Intersting Tips

Słoneczny sterowiec z Nowego Jorku do Paryża

  • Słoneczny sterowiec z Nowego Jorku do Paryża

    instagram viewer

    Donald Fagen byłby dumny: Dwóch facetów w garażu ma nadzieję na rozpoczęcie lotów transatlantyckich w słonecznym sterowcu. Kup bilet do tego koła w kosmosie, póki jest czas, człowieku. W zeszłym roku nasi przyjaciele z Gadget Lab opowiedzieli wam o pierwszym koncepcie słonecznym sterowcem od Turtle Airships, hiszpańskiej firmy, która […]

    lagunyDonalda Fagena byłby dumny: Dwóch facetów w garażu ma nadzieję na rozpoczęcie lotów transatlantyckich w słonecznym sterowcu. Kup bilet do tego koła w kosmosie, póki jest czas, człowieku.

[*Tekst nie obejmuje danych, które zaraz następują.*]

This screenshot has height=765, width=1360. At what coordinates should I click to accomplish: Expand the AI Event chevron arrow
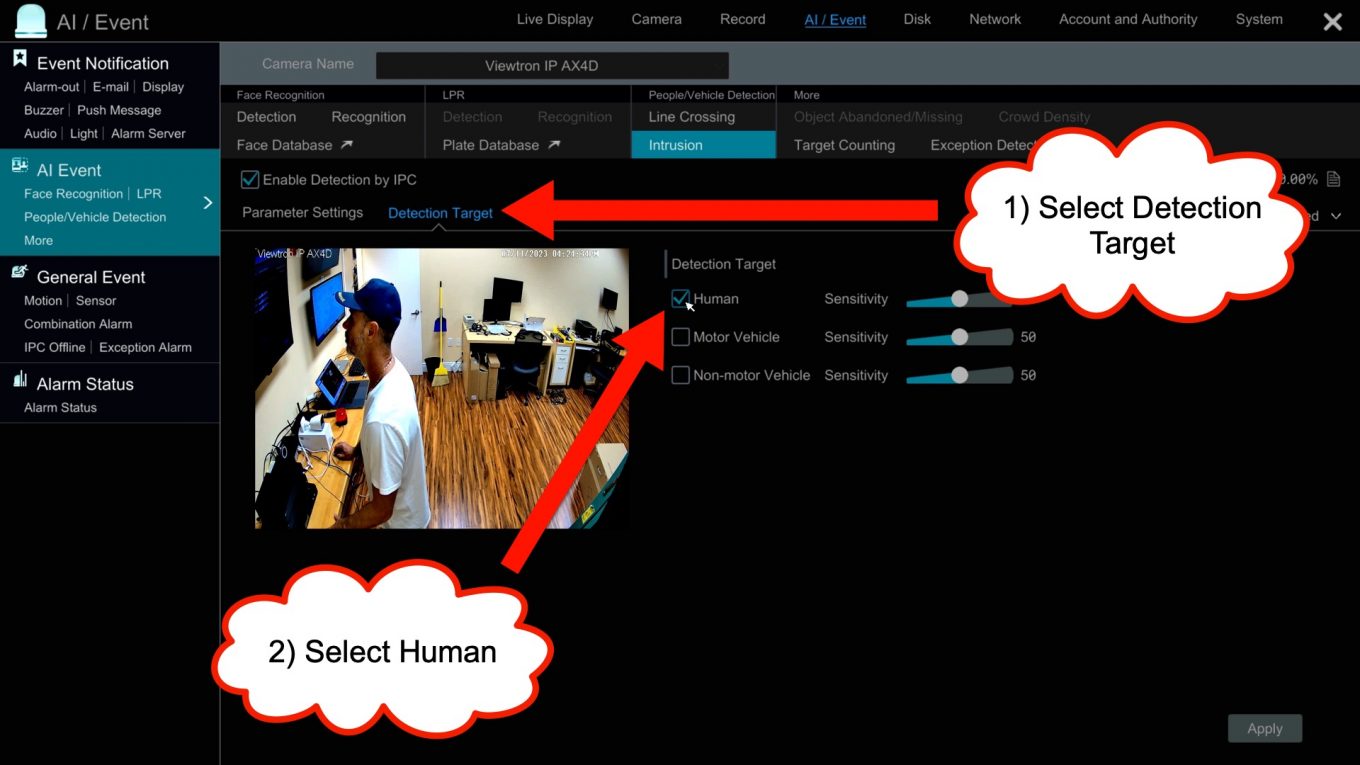pos(208,203)
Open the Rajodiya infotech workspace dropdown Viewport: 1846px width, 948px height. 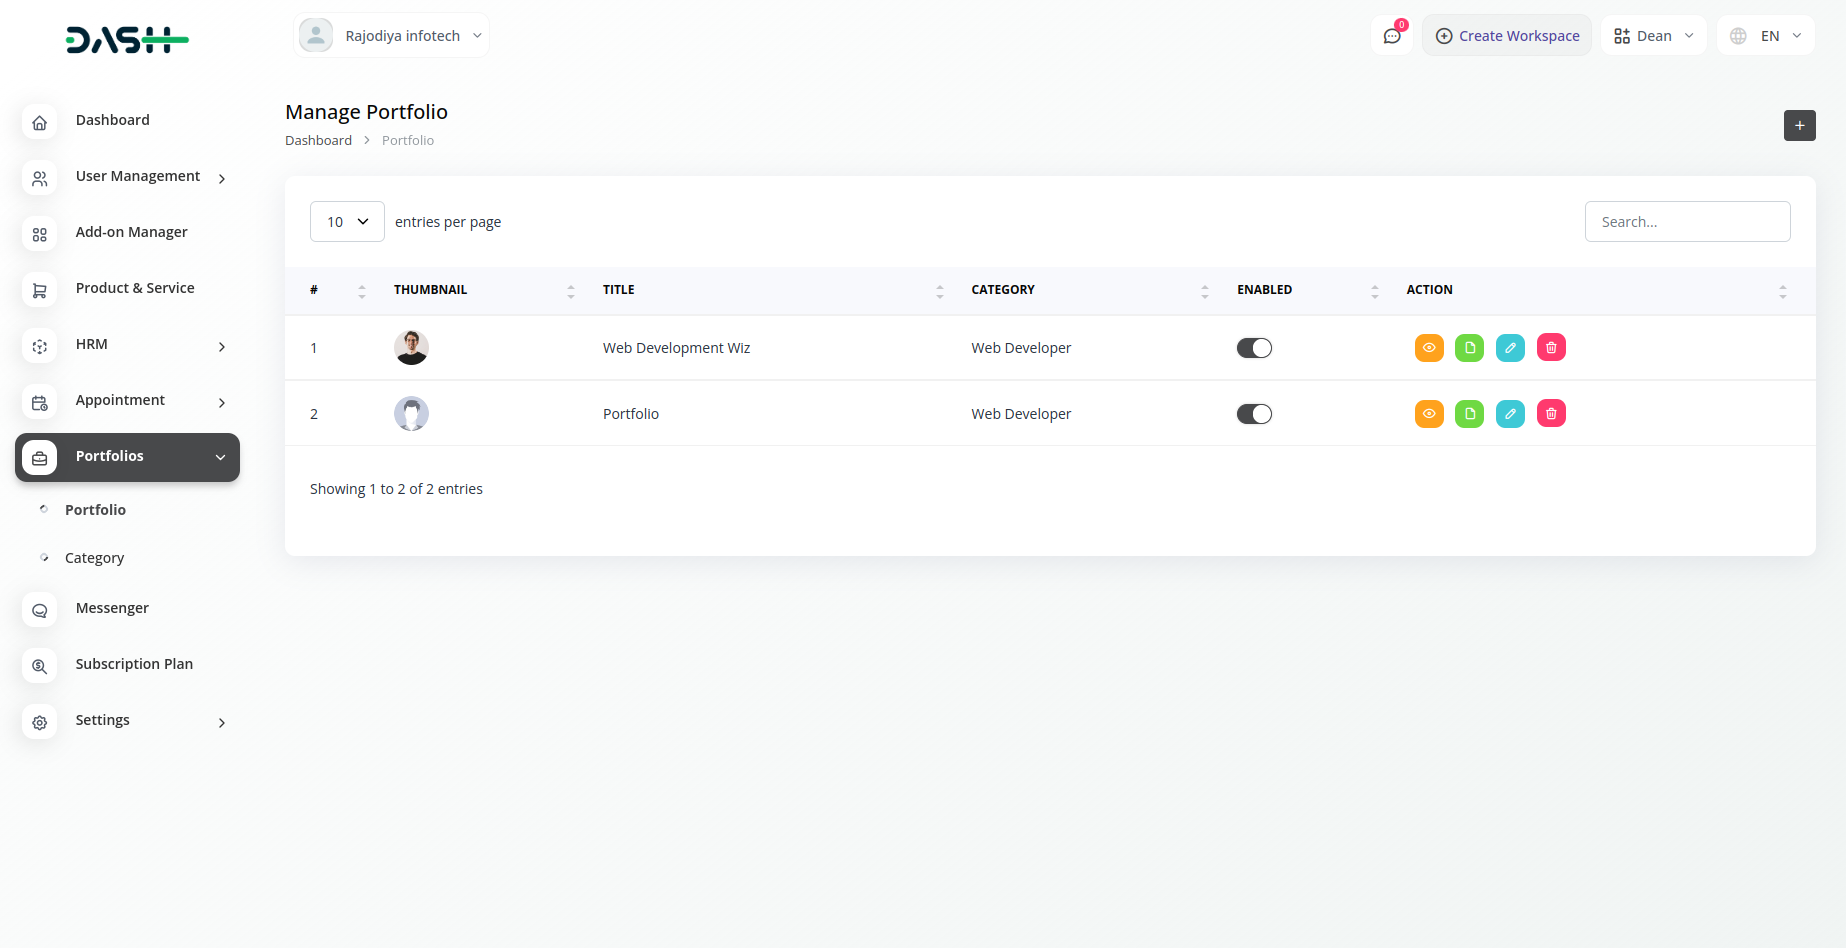click(x=392, y=36)
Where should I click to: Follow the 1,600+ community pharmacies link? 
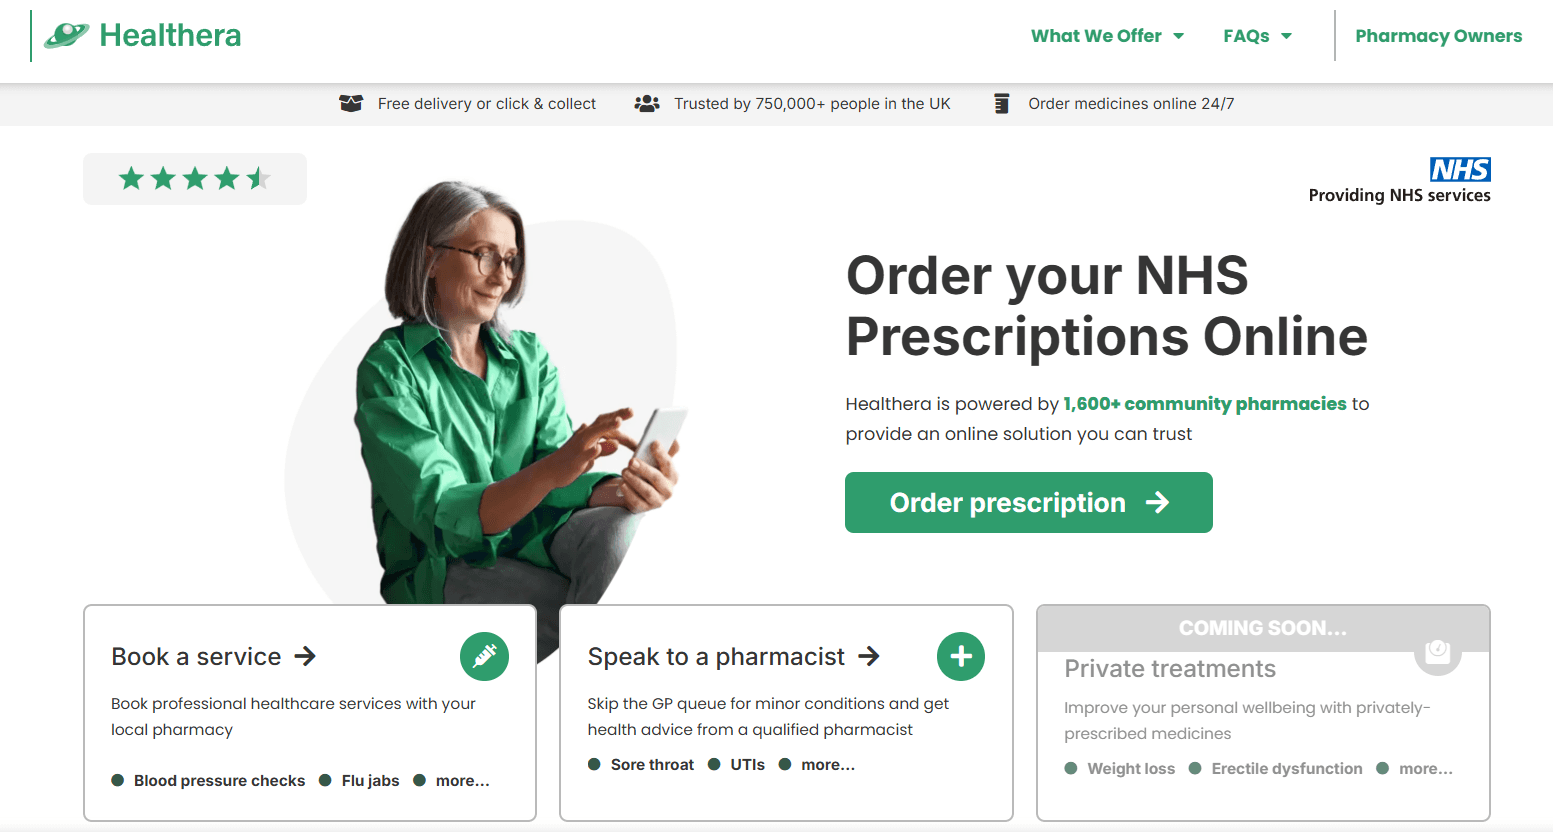(x=1205, y=404)
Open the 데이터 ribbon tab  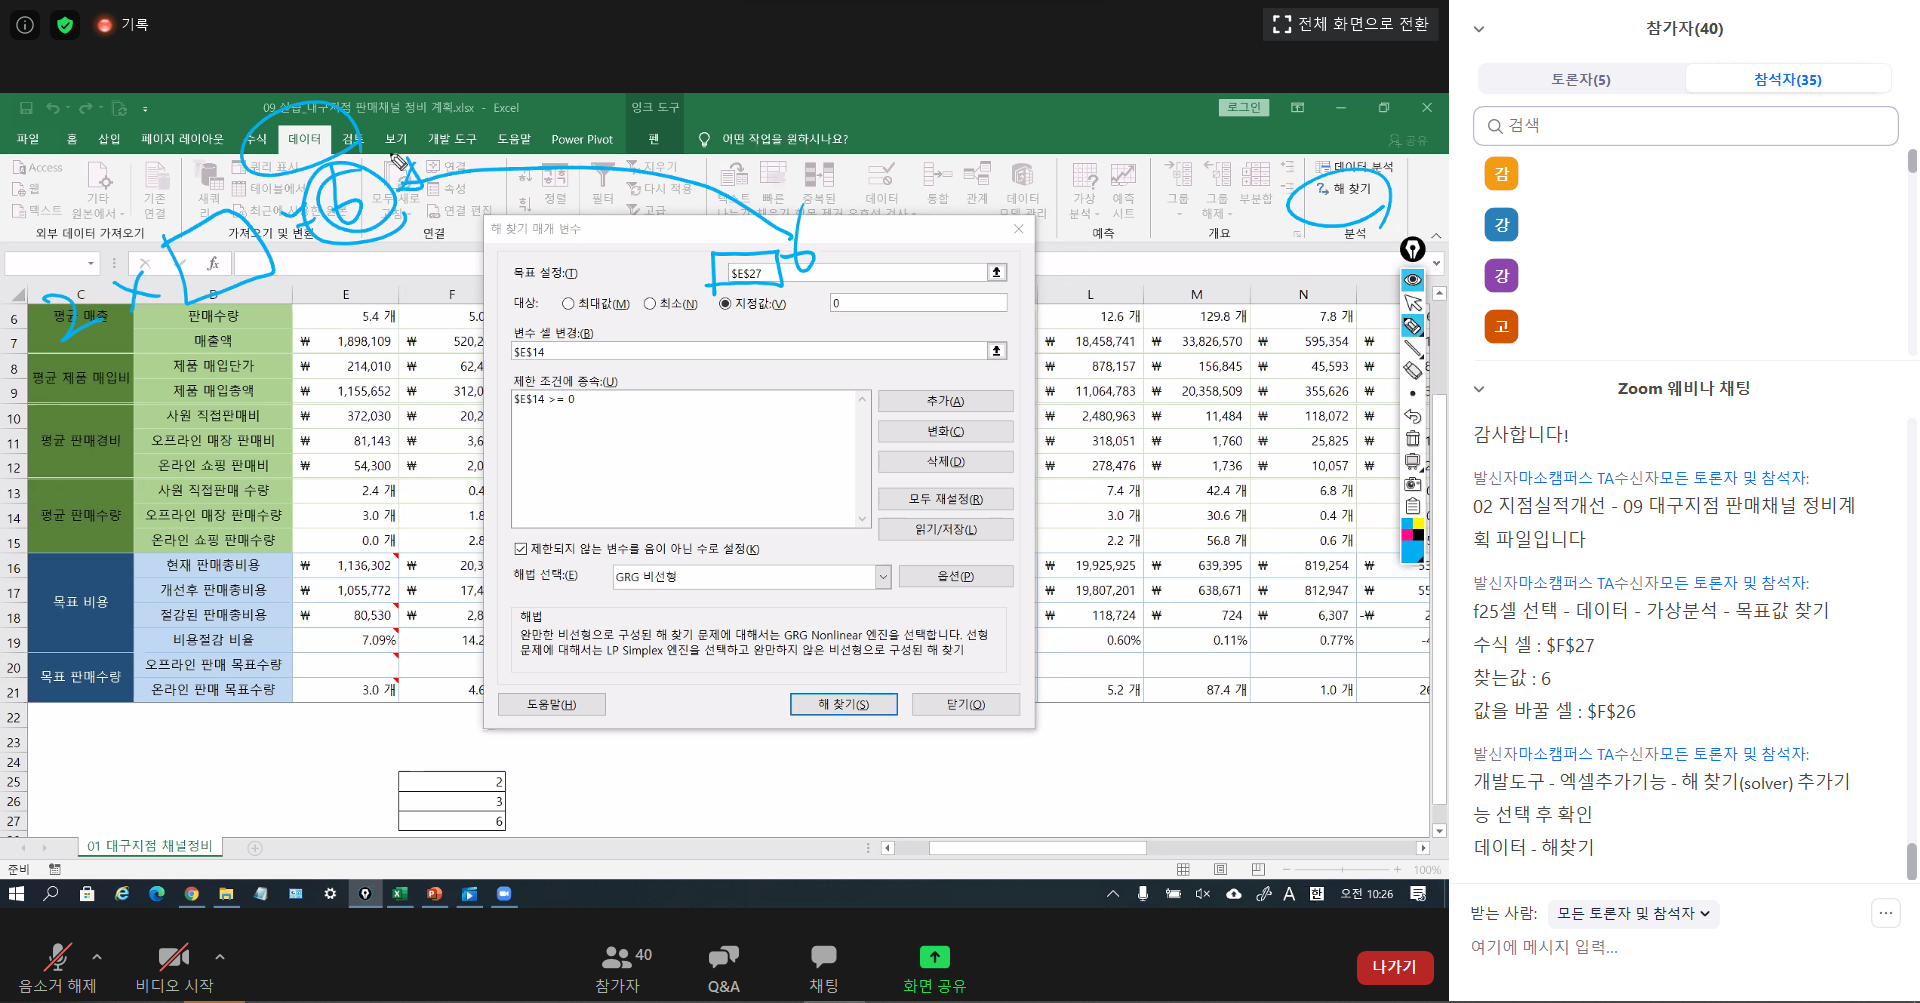[304, 139]

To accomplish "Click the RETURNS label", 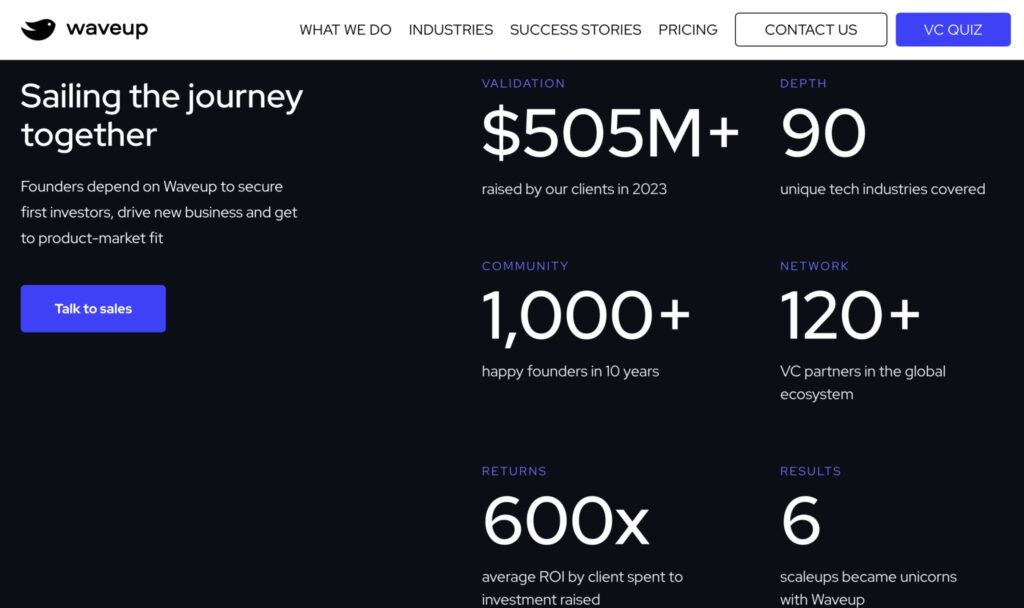I will tap(514, 471).
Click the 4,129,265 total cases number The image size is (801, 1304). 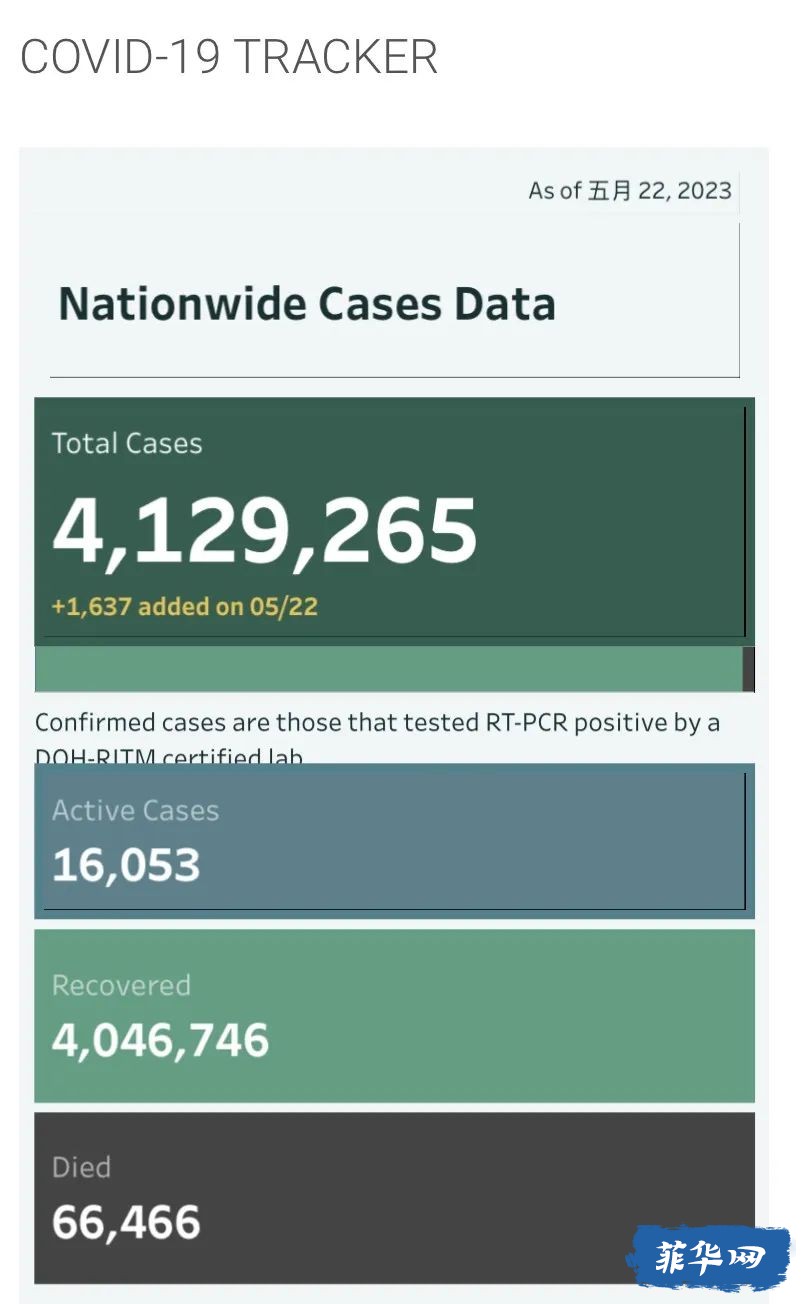click(265, 529)
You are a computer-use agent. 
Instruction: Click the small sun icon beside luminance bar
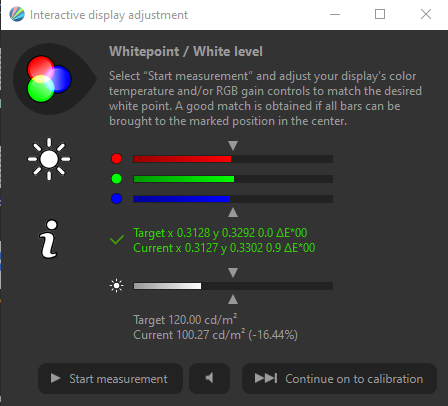116,286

    W zeszłym roku nasi przyjaciele w Laboratorium gadżetów opowiedziałem o pierwszym koncepcyjnym sterowcu słonecznym od Turtle Airships, hiszpańskiej firmy, która była bardzo pomysłowa, ale nie miała środków finansowych. Teraz Turtle pracuje nad prawdziwym prototypem słonecznym, który, miejmy nadzieję, zademonstruje wykonalność tej koncepcji potencjalnym sponsorom.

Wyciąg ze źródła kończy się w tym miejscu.